>> BEGIN MATERIAL TO PROCESS

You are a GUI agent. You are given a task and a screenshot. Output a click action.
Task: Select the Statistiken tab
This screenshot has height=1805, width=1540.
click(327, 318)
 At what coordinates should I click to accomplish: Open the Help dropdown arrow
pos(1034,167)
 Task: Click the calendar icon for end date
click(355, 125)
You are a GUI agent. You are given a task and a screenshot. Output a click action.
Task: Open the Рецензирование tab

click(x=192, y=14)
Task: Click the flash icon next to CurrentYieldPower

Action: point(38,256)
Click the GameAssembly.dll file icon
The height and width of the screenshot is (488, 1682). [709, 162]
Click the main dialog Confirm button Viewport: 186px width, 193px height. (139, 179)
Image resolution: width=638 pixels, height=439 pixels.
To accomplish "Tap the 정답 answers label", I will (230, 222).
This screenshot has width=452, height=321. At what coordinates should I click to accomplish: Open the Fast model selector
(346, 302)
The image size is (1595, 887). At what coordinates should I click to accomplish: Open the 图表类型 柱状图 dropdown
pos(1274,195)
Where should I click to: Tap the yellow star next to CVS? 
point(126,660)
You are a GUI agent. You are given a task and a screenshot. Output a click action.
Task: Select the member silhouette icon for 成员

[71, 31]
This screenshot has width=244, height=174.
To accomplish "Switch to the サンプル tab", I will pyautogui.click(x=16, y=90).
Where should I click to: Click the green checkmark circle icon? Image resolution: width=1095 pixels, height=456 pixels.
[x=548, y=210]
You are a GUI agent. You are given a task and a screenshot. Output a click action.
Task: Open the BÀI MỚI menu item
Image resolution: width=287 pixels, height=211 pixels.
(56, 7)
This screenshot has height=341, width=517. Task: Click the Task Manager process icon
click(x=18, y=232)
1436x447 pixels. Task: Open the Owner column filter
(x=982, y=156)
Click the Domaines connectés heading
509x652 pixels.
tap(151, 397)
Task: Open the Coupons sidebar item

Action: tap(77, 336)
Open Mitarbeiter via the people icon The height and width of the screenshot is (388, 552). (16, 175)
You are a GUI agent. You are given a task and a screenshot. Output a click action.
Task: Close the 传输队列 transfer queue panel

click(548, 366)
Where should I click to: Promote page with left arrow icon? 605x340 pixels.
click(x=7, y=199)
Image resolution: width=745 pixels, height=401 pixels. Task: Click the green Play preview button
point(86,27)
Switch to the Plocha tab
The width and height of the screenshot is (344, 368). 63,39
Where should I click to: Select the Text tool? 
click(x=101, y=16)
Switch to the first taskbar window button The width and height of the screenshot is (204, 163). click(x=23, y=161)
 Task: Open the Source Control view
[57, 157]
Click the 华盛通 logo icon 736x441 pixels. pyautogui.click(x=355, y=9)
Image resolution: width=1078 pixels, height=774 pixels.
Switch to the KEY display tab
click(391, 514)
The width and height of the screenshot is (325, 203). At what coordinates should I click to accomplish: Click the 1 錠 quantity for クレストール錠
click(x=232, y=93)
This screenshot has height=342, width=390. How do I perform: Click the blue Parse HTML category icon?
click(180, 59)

>> END MATERIAL TO PROCESS

(WHAT IS REQUIRED): Starting at the line that contains "At what coordinates should I click to accomplish: Open the Help" and ending at the line that contains "Action: point(38,256)", write out every line again, requests included, and add 3 to each coordinate number in the answers.

(WRITTEN SOLUTION):
 At what coordinates should I click to accomplish: Open the Help dropdown arrow
pos(1037,170)
 Task: Click the calendar icon for end date
click(358, 128)
You are a GUI agent. You are given a task and a screenshot. Output a click action.
Task: Open the Рецензирование tab

click(x=195, y=17)
Task: Click the flash icon next to CurrentYieldPower

Action: point(41,259)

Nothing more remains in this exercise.